Question

Let $$f$$ be a linear function such that$$f(a+b)=f(a)+f(b)$$for all real numbers $$a$$ and $$b$$. Show that the graph of $$f$$ passes through the origin. Hint: Let $$f(x)=A x+B$$ and show that $$B=0$$

Answer

**step1 Define the Linear Function and the Given Property**

We are given that $$f$$ is a linear function. A linear function can generally be written in the form $$f(x) = Ax + B$$, where $$A$$ and $$B$$ are constants. We are also given a property of this function: for all real numbers $$a$$ and $$b$$, $$f(a+b) = f(a) + f(b)$$. Our goal is to show that the graph of $$f$$ passes through the origin, which means we need to prove that $$B=0$$.

**step2 Substitute the Linear Form into the Given Property**

Substitute the linear function form $$f(x) = Ax + B$$ into the given property $$f(a+b) = f(a) + f(b)$$.

First, let's express each term in the equation using the form $$Ax + B$$:

$$f(a+b) = A(a+b) + B$$

$$f(a) = Aa + B$$

$$f(b) = Ab + B$$

Now, substitute these into the original equation $$f(a+b) = f(a) + f(b)$$.

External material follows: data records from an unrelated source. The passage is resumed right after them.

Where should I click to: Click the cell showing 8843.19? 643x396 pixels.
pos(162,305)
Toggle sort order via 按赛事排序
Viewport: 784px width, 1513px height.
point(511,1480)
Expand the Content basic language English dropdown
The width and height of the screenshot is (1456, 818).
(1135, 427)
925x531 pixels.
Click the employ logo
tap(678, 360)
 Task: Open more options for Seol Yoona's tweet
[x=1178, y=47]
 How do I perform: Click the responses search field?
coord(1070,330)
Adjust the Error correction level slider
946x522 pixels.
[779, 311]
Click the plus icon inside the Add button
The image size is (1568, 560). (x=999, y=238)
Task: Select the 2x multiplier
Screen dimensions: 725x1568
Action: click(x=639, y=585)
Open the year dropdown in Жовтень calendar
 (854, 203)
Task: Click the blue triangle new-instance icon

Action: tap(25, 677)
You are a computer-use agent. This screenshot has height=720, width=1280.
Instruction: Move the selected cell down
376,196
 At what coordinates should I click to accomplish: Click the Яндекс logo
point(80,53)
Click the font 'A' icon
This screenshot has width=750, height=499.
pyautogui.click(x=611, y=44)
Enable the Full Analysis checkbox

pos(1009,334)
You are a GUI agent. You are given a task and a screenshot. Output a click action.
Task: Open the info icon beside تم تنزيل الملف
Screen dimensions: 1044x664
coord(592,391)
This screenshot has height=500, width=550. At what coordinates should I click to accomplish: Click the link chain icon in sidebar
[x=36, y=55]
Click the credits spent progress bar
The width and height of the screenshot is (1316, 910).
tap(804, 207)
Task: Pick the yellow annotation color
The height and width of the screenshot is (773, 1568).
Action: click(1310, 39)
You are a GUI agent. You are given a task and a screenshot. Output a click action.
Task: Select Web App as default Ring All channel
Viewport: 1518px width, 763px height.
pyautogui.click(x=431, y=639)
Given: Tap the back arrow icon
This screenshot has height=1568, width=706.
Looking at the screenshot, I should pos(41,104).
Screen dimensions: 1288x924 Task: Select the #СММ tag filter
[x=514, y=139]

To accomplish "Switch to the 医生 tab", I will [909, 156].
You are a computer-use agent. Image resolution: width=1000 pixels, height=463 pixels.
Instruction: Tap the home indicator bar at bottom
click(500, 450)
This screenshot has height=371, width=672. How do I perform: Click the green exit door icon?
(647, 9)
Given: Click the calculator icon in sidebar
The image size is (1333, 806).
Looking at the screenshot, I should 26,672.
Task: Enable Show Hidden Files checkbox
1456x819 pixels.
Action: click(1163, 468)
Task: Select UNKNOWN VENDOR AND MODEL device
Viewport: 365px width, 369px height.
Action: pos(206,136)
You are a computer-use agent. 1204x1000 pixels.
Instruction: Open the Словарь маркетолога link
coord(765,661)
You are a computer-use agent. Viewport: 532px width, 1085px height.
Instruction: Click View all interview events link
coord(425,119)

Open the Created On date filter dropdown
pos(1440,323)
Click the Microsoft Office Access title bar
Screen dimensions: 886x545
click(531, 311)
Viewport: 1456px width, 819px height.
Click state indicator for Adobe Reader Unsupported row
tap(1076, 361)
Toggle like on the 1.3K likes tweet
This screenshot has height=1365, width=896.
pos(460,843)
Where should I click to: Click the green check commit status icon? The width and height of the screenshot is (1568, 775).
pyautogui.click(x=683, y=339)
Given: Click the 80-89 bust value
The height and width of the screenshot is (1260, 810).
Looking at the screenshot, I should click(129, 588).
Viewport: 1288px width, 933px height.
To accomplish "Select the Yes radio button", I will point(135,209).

$$A(a+b) + B = (Aa + B) + (Ab + B)$$

**step3 Simplify and Solve for B**

Expand and simplify both sides of the equation from the previous step.

On the left side, distribute $$A$$:

$$Aa + Ab + B$$

On the right side, combine like terms:

$$Aa + Ab + 2B$$

So, the equation becomes:

$$Aa + Ab + B = Aa + Ab + 2B$$

To solve for $$B$$, subtract $$Aa$$ and $$Ab$$ from both sides of the equation:

$$B = 2B$$

Now, subtract $$B$$ from both sides of the equation:

$$B - B = 2B - B$$

$$0 = B$$

Thus, we have shown that $$B$$ must be equal to 0.

**step4 Conclusion: Graph Passes Through the Origin**

Since we found that $$B=0$$, the linear function takes the form $$f(x) = Ax + 0$$, which simplifies to $$f(x) = Ax$$.

To check if the graph of $$f$$ passes through the origin, we need to evaluate $$f(0)$$.

$$f(0) = A \times 0$$

$$f(0) = 0$$

Since $$f(0) = 0$$, the point $$(0,0)$$ lies on the graph of $$f$$. Therefore, the graph of $$f$$ passes through the origin.